OpenMOSE's picture
Update README.md
41d5365 verified
---
license: apache-2.0
---
# RWKV-x070-2B9-CJE-Instruct Model Card
## Model Overview
- **Model Name**: RWKV-x070-2B9-CJE-Instruct
- **Description**: An instruction-tuned model specialized for Japanese, Chinese, and English languages
- **Base Model**: rwkv-x070-2b9-world-v3-40%trained-20250113-ctx4k.pth
- **Architecture**: RWKV x070 "Goose"
- **Parameters**: 2.9B
- **Model Dimension**: 2560
- **Number of Layers**: 32
## Fine-tuning Details
### Training Configuration
- **Trainer**: RWKV-LM-RLHF (https://github.com/OpenMOSE/RWKV-LM-RLHF)
- **PEFT Mode**: Hybrid Training combining frozen embeddings and Bone (Block Affine Transformation) + full parameter training
- **SFT Method**: SmoothingLoss SFT
- **Context Window**: 5120 (trained with 1024 token overlap)
- **Compute Power**: AMD Instinct MI100 x 2 60hrs (100% solar energy)

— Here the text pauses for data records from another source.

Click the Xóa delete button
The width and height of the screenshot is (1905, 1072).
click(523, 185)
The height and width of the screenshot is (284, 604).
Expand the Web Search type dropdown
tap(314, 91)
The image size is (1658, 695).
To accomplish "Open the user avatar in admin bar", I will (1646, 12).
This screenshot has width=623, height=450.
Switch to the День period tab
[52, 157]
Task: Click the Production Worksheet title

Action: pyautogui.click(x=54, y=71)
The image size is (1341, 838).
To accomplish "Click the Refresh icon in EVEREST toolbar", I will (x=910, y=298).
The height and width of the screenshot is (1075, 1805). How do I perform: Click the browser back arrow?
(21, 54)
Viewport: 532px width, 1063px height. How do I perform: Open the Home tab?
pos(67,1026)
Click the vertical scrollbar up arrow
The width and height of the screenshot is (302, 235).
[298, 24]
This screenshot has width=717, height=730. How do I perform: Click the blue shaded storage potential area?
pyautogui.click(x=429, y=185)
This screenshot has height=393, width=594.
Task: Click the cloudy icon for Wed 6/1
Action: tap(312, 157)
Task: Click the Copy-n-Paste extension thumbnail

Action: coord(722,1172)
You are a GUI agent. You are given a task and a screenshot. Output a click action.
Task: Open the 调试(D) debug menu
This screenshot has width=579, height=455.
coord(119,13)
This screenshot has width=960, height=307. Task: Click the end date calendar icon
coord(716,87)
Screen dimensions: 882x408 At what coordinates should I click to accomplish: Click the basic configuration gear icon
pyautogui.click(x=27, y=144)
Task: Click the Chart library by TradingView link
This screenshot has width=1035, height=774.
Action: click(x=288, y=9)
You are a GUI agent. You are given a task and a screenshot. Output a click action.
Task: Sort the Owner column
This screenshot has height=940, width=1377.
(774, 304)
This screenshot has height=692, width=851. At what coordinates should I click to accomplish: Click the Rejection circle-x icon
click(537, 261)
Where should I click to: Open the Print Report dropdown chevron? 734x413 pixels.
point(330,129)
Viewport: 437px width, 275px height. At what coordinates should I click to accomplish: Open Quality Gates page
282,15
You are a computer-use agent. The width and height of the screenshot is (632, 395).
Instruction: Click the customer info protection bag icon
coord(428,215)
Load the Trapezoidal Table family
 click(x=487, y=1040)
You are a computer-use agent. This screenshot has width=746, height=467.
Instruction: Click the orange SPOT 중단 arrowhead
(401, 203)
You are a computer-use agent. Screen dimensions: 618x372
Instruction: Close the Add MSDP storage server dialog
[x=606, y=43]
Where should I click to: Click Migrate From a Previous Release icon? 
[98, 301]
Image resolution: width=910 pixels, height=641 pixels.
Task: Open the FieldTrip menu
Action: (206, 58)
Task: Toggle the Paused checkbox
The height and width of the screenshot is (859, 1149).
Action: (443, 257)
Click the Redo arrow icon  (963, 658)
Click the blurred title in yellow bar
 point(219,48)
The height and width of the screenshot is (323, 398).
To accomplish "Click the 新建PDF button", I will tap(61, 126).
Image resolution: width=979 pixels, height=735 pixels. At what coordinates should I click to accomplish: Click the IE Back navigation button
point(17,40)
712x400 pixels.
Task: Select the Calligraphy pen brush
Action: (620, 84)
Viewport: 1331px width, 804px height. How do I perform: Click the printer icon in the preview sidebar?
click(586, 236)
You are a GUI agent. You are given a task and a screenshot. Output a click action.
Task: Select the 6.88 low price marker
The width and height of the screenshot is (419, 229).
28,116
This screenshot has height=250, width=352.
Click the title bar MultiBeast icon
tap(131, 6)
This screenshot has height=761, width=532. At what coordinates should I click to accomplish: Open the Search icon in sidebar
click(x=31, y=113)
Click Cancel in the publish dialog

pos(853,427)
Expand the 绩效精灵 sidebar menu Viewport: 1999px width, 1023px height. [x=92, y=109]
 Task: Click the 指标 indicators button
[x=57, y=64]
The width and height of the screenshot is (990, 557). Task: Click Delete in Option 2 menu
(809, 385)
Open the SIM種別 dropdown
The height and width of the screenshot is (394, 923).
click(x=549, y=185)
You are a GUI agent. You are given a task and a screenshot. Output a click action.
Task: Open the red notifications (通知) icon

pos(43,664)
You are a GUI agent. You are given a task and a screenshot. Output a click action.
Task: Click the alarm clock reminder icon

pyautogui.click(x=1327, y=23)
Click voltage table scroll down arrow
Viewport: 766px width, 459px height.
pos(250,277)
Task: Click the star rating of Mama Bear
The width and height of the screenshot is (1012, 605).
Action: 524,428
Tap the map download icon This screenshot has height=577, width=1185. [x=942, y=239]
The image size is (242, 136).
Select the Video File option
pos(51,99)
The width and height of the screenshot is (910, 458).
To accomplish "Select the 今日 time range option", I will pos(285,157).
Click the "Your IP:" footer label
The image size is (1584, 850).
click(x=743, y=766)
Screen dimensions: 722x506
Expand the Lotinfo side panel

### Dataset Specifications
- **Size**: 800k pairs
- **Content**:
- Mixed data in Japanese, Chinese, and English
- Conversations
- Programming code
- Translation tasks
- Chain-of-Thought reasoning tasks
### How to use
- Install latest RWKV-Infer (Linux,WSL) (https://github.com/OpenMOSE/RWKV-Infer)
- make folder 'models'
- move rwkv-x070-2b9-cje-instruct-1.pth to models folder
```
curl http://127.0.0.1:9000/loadmodel -X POST -H "Content-Type: application/json" -d '{"model_filename":"models/rwkv-x070-2b9-cje-instruct-1.pth","model_viewname":"RWKV x070 2B9 CJE Instruct-1","model_strategy":"fp16","endtoken":"\\n\\n\\x17"}'
```
- Enjoy with openai compatible api http://127.0.0.1:9000/v1 :)
### Important Note
- Set the end token as '\n\n\x17'
```
User: who are you?\n\n\x17
Assistant: gooday i'm rwkv\n\n\x17
```
### Limitations and Considerations
- This is an experimental model; inference stability is not fully guaranteed
- Unexpected behaviors may occur
- Continuous improvements are being made; feedback is welcome
## License
Apache License 2.0
## Acknowledgments
We express our gratitude to the RWKV base model and the RWKV community for their support in developing this model.